#### SUPPLIED DATA
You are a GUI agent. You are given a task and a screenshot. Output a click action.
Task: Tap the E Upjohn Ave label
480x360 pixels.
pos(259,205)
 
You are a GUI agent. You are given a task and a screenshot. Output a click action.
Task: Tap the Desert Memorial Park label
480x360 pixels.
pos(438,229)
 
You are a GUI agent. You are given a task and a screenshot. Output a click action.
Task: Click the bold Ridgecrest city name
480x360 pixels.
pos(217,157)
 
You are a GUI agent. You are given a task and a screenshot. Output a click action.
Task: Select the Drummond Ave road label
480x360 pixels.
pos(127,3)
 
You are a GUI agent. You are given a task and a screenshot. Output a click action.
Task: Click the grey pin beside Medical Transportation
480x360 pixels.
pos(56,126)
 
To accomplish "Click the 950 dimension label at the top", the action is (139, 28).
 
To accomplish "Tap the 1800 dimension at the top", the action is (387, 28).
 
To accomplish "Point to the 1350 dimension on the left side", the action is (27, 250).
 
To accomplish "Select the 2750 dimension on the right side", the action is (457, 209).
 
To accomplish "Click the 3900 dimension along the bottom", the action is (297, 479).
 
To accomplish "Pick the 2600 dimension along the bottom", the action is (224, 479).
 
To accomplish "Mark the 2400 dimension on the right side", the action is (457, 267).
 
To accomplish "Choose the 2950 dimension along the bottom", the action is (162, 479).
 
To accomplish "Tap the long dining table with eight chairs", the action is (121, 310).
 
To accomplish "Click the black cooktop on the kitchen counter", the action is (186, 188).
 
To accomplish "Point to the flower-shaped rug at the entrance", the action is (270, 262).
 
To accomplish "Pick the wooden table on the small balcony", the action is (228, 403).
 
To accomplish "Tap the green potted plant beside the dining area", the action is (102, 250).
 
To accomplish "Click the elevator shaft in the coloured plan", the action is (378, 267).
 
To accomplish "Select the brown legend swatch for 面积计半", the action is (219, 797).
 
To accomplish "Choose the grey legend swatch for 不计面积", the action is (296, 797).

#### GIVEN REQUEST
Write out the data above word for word, starting from its first line and going up to and including the line that contains "pos(56,126)".

#### RESULT
You are a GUI agent. You are given a task and a screenshot. Output a click action.
Task: Tap the E Upjohn Ave label
480x360 pixels.
pos(259,205)
 
You are a GUI agent. You are given a task and a screenshot. Output a click action.
Task: Tap the Desert Memorial Park label
480x360 pixels.
pos(438,229)
 
You are a GUI agent. You are given a task and a screenshot. Output a click action.
Task: Click the bold Ridgecrest city name
480x360 pixels.
pos(217,157)
 
You are a GUI agent. You are given a task and a screenshot. Output a click action.
Task: Select the Drummond Ave road label
480x360 pixels.
pos(127,3)
 
You are a GUI agent. You are given a task and a screenshot. Output a click action.
Task: Click the grey pin beside Medical Transportation
480x360 pixels.
pos(56,126)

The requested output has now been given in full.